Ten minutes later, at the second bus, people realized this was not a matter of politely queuing but a battle for life and death. As the doors opened, the line dissolved into a mass of fighting Dutch, who, like me, just wanted to get home. It was at this point, I was pushed off the curb and badly twisted my ankle. No bus.

Finally, I boarded a third bus and began the long journey to my hotel. The bus driver’s approach to braking was eccentric. Instead of easing his bus to stops, he would rush to lights and then slam on the brakes, throwing people forward in their seats. One couple eventually got off the bus, yelling at the driver, who for some reason, also periodically turned off his lights while we driving. After what seemed like an interminably long trip, we were close to our station, it seemed, and the bus passengers had thinned to a crowd of a dozen or so. We reached a stop that many of us suspected was our destination, but with no announcement and no signs visible, we assumed it couldn’t be the right spot.

We were wrong. It was the stop. When someone realized this a few blocks away and asked the driver, he began yelling at the passenger and sped off, presumably all the way back to the rail station where we’d have to repeat the trip. Faced with a mutiny rivaling the one that killed Henry Hudson, the driver acquiesced—sort of—and dropped us off at a random bus stop probably a mile from our station. Shortly after, while we were debating our options, a friendly city bus driver, whose opinions about the railway bus drivers matched ours, stopped and gave us a ride back to the our destination.

Oh, and the Dutch teenagers spitting some rhymes from gangsta rap. That.

Now midnight, I began the relatively short walk to my hotel about a kilometer away. In some degree of pain from my ankle, I hobbled my way there, only to be told that the “hotel did have my reservation, but did not have my room.” After about 30 minutes of phone calls, a room was procured, and I was able to check in.

In the end, today I am going to nurse an ankle that is not quite twice its normal size on a rainy day in an Amsterdam suburb, before heading off to Bruges tomorrow. Life is pretty damn good, even if every day is not.

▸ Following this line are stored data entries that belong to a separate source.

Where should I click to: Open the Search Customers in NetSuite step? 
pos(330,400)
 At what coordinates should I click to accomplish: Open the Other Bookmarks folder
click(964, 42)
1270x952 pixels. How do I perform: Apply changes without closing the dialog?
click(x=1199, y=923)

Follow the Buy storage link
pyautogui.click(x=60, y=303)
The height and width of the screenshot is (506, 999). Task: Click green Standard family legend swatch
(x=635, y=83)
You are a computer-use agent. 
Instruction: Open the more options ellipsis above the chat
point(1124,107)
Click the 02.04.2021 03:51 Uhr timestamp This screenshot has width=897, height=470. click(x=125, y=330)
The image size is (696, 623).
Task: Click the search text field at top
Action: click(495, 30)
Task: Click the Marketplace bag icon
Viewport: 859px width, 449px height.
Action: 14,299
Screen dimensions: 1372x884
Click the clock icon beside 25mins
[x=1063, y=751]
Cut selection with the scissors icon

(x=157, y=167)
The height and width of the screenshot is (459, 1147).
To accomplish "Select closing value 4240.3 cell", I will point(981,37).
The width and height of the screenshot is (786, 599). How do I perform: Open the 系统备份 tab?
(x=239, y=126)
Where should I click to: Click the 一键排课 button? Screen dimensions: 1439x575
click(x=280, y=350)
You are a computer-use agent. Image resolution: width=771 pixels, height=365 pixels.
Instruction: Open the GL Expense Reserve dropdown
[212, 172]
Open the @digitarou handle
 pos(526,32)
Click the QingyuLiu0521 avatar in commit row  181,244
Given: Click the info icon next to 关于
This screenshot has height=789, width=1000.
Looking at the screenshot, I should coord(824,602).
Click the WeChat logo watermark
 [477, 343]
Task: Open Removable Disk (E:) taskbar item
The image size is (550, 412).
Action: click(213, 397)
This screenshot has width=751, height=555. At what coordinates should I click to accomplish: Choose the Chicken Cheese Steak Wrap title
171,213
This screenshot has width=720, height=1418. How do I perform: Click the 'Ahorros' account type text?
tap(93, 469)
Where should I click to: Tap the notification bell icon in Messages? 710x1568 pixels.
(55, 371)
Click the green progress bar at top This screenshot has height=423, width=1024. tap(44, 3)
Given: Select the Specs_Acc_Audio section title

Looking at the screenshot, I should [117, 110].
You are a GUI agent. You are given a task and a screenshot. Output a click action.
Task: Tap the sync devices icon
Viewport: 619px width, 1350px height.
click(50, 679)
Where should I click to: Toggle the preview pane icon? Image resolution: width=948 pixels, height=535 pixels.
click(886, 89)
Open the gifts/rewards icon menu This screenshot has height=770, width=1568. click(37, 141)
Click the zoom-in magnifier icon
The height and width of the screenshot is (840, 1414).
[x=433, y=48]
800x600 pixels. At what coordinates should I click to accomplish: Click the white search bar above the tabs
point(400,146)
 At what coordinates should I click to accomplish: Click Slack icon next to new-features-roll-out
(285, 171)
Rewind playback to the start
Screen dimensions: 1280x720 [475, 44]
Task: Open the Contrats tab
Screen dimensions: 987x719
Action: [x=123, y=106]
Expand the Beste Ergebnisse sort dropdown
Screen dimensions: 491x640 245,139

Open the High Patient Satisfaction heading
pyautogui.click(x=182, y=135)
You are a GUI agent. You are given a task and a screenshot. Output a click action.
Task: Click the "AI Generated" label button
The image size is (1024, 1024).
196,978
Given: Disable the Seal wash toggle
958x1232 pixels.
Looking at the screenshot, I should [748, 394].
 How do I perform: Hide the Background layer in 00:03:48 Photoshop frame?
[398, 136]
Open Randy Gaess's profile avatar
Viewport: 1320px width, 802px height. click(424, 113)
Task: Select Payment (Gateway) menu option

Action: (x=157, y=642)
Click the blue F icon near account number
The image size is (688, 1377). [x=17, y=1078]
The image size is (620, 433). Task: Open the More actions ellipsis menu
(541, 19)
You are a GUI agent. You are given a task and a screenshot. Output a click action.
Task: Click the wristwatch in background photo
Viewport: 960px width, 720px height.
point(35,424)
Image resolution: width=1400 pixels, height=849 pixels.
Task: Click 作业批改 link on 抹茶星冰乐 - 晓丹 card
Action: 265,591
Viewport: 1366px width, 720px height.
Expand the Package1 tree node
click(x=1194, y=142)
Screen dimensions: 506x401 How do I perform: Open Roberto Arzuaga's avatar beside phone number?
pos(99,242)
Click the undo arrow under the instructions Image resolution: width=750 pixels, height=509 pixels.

Travel, it seems, is rooted in the Middle English word travail, and was originally used in the same sense, meaning a “painful or laborious effort.” My frustrating day yesterday certainly doesn’t even measure up to that description, as I doubt travelers in the Middle Ages would have seen fighting to get on an air-conditioned coach would argue I endured much effort, but there is truth in the connection between travail and travel: having the opportunity to see new places and experience cultures different from our own does—and should—involve some effort. As beautiful as Porto and Lagos were, their beauty was best revealed by long walks that were tiring, sweaty affairs.

So there is some beauty in the travail that travel can be, even if it’s not always immediately apparent. I’ll try to remember that on my next flight surrounded by children.